Modelling of fibre-cohesive soil mixtures

A new constitutive model for fibre-reinforced cohesive soil is proposed. The model combines a Cam-Clay like bounding surface model with an elastic-plastic one-dimensional fibrous element model. A smearing procedure'', which can consider any spatial distribution of fibre orientation, is employed to transform discrete tensile forces developed in the fibres into stresses for the composite material. The fibre stress contribution is bounded by both degradation of soil-fibre bonding due to pull-out mechanism and tensile strength of the fibres. Eventual occurrence of fibre breakage is also considered. The model performances are analysed for both consolidation and shearing loading modes, and qualitative comparison is performed with experimental data available in the literature. For consolidation loading, tensile stresses are not developed in the fibres and thus the fibre effect is rather limited.
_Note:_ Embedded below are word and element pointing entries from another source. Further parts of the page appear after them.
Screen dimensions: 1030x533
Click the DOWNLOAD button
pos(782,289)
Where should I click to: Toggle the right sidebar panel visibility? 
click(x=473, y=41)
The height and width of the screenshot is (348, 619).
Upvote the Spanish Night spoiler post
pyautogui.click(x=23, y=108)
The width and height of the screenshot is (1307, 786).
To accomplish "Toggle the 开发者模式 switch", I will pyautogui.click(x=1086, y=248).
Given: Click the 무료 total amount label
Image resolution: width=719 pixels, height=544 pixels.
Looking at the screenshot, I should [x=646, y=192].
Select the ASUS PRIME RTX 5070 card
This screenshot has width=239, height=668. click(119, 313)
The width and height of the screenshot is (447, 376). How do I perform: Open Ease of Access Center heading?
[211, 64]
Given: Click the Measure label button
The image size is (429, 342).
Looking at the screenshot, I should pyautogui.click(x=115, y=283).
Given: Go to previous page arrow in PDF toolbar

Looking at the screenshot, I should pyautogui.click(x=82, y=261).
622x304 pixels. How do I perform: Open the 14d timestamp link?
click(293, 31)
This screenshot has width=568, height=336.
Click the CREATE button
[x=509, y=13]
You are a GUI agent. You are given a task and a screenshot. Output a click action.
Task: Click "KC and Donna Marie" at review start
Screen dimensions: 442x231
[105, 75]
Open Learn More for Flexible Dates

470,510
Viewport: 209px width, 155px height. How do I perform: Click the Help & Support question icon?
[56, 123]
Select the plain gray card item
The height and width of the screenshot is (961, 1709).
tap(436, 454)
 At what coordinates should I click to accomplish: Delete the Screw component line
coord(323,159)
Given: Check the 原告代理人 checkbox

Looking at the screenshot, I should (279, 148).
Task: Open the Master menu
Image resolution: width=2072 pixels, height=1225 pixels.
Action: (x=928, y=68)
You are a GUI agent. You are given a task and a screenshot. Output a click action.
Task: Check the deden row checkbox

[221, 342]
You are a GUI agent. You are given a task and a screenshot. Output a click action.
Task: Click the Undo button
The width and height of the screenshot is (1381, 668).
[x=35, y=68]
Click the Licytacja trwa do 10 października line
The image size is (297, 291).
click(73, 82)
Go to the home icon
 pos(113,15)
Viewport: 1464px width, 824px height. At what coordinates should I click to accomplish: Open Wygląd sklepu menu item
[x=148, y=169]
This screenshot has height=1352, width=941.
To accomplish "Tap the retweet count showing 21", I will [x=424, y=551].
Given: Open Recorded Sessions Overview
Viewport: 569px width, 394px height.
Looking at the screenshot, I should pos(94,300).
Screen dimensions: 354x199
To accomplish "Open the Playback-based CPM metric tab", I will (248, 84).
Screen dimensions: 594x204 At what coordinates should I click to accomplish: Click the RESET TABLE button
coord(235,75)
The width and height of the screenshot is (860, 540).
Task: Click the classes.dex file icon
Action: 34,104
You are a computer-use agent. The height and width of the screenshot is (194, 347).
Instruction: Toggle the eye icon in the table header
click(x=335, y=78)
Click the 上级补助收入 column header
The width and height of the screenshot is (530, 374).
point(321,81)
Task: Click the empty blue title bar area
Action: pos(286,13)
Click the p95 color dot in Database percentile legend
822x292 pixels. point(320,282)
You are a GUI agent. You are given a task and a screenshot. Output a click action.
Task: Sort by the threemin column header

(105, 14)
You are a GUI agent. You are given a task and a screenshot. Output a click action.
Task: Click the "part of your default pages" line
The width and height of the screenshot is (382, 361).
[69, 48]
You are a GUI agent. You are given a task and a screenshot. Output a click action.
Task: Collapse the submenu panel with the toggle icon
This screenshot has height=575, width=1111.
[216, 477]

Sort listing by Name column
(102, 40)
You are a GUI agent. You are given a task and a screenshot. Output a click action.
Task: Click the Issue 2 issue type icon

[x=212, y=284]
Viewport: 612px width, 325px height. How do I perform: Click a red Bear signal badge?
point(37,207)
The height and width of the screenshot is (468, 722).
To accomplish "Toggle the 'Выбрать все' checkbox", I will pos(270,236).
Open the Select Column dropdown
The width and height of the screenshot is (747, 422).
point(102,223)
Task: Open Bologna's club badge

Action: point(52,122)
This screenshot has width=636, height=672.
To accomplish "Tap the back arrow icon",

For drained shear loading, addition of fibres can result in a consistent shear strength increase. The beneficial effect of fibres seems to be controlled by two parameters: the fibre tensile stiffness and the fibre/soil strain ratio that accounts for any possible slippage or shear deformation at the fibre/soil matrix interface. For undrained shear loading, the strengthening effect of the fibres appears to be counteracted by the increase in pore water pressure, induced by the additional confining contribution of the fibres. In agreement with published experimental data, the model suggests also that the moisture content is a key factor governing fibre effectiveness for undrained shearing. Finally, analysis of the model predicted critical states for fibre-reinforced cohesive soil is provided.